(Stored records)
= Beginning of Section =

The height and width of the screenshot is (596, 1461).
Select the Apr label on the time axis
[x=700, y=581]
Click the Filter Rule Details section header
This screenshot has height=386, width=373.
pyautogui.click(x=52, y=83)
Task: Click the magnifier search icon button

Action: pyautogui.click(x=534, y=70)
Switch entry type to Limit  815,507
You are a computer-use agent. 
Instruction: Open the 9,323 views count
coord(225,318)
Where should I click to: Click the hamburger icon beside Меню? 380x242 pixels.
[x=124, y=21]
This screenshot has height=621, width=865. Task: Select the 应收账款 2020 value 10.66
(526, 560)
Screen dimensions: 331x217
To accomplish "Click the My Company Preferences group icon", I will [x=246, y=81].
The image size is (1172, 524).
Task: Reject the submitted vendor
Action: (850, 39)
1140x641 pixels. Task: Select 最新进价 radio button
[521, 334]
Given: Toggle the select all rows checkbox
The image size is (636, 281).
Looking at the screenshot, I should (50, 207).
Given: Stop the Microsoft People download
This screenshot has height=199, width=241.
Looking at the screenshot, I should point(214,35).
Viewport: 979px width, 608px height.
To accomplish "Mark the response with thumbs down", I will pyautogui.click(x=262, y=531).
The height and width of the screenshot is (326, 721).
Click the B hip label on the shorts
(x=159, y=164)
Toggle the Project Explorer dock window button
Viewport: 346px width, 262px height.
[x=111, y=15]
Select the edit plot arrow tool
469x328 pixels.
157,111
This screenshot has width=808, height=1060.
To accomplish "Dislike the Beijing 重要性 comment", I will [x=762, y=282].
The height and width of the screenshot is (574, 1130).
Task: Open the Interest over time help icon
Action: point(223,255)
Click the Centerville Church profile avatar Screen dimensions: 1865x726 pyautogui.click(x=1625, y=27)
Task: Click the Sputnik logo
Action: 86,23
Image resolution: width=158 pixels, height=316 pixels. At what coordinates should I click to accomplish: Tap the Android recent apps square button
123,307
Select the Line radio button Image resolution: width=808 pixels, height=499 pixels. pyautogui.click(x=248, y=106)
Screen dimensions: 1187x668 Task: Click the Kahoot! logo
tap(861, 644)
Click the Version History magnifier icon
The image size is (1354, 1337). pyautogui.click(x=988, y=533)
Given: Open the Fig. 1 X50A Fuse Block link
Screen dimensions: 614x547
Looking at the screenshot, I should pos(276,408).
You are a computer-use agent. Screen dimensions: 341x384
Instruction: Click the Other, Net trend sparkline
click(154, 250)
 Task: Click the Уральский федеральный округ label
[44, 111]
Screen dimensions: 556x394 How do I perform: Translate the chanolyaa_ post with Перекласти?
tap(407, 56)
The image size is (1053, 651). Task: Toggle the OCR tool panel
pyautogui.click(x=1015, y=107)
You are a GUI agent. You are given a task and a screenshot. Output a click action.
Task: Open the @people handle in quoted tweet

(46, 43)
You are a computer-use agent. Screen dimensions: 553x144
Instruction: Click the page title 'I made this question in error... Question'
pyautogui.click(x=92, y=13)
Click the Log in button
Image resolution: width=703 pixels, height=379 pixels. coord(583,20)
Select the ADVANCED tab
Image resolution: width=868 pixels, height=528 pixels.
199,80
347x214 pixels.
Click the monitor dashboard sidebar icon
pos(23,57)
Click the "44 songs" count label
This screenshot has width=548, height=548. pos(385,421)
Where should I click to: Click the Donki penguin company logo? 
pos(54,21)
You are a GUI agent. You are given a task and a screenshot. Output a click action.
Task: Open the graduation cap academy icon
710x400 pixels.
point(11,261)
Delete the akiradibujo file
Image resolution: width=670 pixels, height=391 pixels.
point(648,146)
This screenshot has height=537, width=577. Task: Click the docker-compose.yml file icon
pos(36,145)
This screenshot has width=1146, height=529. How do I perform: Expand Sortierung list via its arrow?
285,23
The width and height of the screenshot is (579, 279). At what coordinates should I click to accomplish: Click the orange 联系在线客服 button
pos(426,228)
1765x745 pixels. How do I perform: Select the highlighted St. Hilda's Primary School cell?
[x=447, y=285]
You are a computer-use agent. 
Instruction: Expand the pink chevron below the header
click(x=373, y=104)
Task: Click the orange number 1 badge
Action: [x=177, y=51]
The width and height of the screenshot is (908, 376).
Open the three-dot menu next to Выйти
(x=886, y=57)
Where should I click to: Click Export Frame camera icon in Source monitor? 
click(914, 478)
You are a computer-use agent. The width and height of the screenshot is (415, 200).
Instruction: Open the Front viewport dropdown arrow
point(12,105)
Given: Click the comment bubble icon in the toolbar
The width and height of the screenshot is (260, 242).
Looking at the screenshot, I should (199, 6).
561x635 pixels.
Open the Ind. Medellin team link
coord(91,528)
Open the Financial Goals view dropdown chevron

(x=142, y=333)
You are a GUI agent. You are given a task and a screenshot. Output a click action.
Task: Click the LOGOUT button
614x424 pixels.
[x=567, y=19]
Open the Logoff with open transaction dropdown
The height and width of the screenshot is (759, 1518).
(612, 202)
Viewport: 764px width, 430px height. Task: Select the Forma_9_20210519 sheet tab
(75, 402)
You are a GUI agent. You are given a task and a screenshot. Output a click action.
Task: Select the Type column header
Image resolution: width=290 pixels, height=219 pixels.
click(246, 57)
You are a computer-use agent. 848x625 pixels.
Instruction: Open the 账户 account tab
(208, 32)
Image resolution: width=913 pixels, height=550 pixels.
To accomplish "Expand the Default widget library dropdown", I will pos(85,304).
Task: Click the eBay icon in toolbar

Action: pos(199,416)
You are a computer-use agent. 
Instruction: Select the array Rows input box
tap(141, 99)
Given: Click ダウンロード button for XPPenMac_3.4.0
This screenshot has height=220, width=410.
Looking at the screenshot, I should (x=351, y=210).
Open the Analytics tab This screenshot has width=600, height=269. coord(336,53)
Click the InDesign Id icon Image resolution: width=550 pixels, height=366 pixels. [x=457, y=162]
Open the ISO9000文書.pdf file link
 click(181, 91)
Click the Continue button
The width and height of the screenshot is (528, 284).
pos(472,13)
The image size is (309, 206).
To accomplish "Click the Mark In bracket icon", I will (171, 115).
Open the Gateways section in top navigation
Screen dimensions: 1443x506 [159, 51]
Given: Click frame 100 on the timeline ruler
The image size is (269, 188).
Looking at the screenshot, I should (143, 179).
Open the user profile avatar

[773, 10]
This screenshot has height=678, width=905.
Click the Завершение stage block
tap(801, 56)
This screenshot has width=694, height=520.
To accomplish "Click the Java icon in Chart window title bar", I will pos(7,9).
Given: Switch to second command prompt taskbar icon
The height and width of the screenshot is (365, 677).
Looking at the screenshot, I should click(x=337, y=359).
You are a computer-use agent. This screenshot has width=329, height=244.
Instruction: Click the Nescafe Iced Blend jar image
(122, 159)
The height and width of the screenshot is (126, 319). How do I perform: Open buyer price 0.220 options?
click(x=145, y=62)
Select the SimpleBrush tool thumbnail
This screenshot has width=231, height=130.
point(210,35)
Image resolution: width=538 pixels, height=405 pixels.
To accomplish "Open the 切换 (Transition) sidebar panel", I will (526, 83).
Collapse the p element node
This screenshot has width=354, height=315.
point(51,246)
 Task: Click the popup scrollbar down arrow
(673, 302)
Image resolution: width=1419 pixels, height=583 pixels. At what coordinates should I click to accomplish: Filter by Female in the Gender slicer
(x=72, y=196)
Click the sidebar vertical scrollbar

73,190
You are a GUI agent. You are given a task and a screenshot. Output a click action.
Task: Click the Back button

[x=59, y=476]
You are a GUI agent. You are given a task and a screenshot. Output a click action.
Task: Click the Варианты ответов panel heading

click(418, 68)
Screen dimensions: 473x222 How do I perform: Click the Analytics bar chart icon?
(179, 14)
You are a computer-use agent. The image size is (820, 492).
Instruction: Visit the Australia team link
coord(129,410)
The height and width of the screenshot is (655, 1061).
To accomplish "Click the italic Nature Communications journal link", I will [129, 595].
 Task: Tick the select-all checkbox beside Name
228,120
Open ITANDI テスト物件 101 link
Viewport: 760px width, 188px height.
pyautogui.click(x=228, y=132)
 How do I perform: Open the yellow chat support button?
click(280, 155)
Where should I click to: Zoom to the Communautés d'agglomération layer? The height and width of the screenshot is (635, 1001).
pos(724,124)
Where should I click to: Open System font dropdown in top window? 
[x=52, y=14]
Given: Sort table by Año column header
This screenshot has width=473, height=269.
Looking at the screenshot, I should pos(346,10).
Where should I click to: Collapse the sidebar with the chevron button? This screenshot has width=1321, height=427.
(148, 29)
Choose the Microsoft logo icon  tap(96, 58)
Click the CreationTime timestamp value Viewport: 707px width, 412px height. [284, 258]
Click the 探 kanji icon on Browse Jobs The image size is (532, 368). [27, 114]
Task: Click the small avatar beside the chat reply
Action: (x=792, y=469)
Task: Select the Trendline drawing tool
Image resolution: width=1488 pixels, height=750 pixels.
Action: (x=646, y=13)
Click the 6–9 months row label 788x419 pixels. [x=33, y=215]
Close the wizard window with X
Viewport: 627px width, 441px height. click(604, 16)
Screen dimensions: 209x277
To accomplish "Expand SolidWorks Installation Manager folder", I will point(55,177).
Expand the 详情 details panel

= End of Section =

Count the lines in the data that contain the string "Mark", and give nothing but that number.

2